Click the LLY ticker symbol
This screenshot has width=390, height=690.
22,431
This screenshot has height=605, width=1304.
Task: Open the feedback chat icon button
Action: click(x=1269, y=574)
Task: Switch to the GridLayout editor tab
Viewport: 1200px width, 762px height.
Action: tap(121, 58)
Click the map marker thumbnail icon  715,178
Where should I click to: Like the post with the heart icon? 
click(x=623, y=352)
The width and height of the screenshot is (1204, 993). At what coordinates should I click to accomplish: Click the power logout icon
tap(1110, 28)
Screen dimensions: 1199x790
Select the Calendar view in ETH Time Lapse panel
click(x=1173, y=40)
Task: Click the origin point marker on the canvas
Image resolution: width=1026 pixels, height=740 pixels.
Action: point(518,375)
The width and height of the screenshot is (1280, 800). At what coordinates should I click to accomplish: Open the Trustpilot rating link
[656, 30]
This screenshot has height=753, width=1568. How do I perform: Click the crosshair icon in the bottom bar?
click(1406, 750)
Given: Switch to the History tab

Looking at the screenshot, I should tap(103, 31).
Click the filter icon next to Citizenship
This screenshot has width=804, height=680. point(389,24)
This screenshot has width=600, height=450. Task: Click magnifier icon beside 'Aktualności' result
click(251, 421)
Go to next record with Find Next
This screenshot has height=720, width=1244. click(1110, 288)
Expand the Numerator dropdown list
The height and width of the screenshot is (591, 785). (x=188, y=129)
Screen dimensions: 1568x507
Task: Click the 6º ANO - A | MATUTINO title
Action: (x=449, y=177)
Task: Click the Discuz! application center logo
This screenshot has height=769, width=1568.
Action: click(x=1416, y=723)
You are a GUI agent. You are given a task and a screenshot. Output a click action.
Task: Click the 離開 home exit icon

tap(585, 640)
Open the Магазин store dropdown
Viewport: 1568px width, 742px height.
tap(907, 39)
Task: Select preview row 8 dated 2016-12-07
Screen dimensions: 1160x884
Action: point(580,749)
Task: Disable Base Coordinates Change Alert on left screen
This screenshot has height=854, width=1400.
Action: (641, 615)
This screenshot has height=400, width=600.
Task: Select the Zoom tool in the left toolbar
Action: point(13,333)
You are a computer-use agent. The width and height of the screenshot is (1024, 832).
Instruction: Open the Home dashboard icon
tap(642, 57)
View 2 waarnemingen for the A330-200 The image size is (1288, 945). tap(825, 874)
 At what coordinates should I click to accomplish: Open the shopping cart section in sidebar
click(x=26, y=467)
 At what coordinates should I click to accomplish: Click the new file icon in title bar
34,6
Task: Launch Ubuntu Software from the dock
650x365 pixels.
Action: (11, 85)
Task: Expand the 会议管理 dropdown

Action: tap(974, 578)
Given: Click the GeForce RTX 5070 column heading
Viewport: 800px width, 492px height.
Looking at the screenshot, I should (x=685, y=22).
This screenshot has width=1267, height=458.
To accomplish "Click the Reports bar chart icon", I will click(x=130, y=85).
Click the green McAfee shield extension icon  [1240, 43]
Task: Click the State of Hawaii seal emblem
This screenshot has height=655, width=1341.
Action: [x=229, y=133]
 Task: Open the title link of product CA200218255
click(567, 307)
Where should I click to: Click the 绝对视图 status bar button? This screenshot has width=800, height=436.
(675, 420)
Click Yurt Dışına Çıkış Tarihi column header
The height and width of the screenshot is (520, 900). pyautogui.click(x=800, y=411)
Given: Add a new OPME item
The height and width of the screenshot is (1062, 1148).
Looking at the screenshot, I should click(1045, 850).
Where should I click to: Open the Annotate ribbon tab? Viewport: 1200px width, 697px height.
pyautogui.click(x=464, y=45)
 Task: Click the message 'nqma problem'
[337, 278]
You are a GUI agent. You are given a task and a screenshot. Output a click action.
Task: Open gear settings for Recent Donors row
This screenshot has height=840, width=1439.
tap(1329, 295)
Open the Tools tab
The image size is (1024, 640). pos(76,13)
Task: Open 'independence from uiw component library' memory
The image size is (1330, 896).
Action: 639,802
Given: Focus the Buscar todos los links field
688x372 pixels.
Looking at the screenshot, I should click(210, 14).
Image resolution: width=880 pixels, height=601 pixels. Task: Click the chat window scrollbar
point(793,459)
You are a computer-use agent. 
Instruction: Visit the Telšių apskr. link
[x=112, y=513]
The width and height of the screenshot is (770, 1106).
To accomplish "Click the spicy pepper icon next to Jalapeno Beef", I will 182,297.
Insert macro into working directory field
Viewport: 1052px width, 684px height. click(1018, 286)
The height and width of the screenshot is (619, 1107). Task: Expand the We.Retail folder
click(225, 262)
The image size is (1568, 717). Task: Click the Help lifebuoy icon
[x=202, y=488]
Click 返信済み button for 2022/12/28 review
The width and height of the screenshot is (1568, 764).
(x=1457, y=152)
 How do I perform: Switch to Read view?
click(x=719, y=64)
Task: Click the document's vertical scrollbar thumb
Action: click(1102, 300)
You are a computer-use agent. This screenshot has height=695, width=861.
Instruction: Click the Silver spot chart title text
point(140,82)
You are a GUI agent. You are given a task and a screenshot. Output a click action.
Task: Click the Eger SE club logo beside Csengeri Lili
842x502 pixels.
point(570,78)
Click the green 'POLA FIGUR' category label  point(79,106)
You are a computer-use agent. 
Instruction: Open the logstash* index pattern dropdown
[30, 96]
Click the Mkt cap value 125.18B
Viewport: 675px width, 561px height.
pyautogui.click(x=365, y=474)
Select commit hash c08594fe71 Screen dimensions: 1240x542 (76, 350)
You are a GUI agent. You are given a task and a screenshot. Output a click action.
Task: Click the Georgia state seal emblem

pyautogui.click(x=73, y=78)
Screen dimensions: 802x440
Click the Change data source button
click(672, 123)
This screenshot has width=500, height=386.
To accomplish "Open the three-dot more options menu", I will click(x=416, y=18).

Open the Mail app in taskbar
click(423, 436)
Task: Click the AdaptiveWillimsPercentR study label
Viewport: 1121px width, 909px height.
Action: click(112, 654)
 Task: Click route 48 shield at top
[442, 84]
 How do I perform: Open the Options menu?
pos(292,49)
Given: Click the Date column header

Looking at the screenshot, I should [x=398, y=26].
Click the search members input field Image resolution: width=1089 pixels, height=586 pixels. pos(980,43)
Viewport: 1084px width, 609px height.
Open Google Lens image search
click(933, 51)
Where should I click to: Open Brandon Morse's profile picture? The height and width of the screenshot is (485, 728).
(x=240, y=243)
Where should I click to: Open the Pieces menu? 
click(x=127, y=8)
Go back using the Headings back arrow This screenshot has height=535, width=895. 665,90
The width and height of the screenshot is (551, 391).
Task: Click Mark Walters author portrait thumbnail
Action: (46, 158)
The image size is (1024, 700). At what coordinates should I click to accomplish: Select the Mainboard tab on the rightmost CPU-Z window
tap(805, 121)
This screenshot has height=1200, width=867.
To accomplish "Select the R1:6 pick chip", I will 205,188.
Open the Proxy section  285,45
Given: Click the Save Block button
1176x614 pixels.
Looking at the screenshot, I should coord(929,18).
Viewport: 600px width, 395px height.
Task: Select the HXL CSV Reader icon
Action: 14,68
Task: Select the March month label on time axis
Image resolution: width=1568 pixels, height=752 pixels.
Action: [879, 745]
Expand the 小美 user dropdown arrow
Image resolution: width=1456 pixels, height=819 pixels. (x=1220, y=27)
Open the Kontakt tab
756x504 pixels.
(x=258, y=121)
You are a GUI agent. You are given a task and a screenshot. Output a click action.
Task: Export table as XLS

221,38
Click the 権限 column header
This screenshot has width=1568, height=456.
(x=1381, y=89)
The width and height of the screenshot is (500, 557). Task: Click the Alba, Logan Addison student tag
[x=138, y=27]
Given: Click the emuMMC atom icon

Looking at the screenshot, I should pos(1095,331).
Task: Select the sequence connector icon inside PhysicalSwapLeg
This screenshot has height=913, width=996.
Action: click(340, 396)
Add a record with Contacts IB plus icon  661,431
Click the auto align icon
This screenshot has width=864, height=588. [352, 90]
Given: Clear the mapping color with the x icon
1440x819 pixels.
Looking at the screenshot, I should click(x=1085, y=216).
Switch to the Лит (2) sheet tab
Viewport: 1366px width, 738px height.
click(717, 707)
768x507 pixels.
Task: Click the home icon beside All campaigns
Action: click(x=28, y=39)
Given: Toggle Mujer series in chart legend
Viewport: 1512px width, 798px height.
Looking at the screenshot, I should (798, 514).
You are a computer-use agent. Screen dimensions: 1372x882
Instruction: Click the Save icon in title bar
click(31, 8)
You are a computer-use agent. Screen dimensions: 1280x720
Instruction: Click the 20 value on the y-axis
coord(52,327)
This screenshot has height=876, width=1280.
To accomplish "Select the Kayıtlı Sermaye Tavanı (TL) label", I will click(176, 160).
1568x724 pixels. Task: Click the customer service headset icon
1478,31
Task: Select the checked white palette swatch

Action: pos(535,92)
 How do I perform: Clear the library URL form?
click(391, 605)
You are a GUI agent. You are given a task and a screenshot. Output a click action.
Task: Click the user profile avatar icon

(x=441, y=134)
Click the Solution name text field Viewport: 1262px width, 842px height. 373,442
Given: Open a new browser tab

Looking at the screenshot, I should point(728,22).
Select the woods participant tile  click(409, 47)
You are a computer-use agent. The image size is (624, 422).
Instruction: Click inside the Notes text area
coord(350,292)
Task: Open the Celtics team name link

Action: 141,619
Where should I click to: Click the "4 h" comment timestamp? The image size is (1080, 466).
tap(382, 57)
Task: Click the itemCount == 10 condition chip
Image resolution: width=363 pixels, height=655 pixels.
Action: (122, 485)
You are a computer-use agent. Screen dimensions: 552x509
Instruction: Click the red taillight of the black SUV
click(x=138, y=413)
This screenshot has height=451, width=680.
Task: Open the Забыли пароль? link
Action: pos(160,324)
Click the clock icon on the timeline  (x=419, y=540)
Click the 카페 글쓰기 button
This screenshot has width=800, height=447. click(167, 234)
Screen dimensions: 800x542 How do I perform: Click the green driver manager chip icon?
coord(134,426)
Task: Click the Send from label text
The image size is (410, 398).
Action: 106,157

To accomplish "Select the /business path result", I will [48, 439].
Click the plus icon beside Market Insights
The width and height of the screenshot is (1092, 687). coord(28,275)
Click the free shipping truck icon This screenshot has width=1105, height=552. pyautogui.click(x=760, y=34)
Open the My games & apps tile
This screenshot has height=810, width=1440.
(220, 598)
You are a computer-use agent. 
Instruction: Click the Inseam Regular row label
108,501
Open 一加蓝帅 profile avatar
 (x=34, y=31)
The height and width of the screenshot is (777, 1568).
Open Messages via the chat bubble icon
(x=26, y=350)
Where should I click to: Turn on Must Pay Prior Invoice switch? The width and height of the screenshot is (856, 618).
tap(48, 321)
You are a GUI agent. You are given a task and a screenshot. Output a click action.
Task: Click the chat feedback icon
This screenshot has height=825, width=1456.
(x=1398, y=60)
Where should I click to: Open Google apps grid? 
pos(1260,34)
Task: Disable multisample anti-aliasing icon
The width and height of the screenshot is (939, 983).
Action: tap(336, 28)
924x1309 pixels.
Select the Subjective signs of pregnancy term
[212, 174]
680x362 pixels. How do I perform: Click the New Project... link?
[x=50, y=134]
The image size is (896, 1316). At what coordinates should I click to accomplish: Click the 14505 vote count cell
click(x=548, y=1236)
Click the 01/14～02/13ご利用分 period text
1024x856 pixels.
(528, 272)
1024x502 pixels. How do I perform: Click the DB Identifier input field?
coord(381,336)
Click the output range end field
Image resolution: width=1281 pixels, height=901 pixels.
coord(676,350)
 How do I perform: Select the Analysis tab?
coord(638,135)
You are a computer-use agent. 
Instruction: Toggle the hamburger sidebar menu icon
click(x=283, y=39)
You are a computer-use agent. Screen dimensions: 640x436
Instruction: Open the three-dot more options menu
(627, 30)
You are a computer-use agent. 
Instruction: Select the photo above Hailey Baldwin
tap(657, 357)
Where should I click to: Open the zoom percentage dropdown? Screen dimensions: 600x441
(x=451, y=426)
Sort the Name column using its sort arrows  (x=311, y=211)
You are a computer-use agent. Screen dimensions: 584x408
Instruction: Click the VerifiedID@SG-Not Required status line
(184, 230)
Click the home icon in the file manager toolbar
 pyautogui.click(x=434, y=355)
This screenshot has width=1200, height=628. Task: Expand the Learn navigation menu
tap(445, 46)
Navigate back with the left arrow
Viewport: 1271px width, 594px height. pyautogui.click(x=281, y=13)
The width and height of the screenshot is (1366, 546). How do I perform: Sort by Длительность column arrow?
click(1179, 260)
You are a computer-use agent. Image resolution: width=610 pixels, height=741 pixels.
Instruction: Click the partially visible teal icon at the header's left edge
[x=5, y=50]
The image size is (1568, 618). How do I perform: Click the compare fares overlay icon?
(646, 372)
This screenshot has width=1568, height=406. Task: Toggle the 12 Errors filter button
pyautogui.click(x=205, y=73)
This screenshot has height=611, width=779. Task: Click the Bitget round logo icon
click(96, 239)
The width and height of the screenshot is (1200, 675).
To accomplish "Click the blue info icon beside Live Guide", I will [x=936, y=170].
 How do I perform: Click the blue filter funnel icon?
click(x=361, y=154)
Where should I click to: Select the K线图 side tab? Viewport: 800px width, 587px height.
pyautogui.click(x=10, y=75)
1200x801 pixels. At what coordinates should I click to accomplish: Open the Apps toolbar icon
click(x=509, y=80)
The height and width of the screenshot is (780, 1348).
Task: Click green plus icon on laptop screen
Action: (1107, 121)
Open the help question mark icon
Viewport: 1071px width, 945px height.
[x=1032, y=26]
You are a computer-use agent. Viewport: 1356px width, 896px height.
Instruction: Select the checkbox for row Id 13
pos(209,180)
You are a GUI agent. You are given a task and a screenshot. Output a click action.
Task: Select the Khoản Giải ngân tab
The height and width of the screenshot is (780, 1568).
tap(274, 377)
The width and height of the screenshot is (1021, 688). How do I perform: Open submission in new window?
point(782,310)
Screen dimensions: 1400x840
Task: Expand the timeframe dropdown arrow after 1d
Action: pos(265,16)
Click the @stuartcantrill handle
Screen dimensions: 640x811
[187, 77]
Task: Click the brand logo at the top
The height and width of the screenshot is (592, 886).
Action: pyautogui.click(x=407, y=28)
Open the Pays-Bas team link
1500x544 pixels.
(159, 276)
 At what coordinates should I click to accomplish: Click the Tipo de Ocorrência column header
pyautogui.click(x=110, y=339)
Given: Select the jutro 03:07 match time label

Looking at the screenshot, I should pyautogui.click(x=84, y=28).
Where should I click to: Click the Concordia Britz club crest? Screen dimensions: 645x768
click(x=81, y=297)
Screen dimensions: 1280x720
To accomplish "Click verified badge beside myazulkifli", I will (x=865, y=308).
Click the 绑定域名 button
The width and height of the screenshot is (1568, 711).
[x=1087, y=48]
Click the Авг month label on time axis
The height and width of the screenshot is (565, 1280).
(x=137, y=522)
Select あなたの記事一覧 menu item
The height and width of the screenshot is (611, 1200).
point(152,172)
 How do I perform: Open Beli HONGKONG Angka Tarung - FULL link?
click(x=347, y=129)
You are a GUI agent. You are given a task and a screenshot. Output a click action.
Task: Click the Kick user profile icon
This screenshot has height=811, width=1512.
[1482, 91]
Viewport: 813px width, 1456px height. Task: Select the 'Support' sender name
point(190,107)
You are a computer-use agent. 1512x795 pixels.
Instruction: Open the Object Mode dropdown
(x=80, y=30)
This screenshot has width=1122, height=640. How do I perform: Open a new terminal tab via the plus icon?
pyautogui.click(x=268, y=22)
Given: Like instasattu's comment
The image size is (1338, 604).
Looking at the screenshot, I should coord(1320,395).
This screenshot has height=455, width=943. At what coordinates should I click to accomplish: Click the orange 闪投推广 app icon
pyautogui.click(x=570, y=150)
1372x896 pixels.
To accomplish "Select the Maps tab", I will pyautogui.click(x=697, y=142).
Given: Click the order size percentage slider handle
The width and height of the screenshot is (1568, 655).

++++++++++++++++++++

(Required action) With the line that has "Click the 権限 column header" as the first and the line that has "Add a record" as the last, repeat exactly that run of lines above and no more.

(Your solution)
Click the 権限 column header
This screenshot has width=1568, height=456.
(x=1381, y=89)
The width and height of the screenshot is (500, 557). Task: Click the Alba, Logan Addison student tag
[x=138, y=27]
Given: Click the emuMMC atom icon

Looking at the screenshot, I should pos(1095,331).
Task: Select the sequence connector icon inside PhysicalSwapLeg
This screenshot has height=913, width=996.
Action: click(340, 396)
Add a record with Contacts IB plus icon  661,431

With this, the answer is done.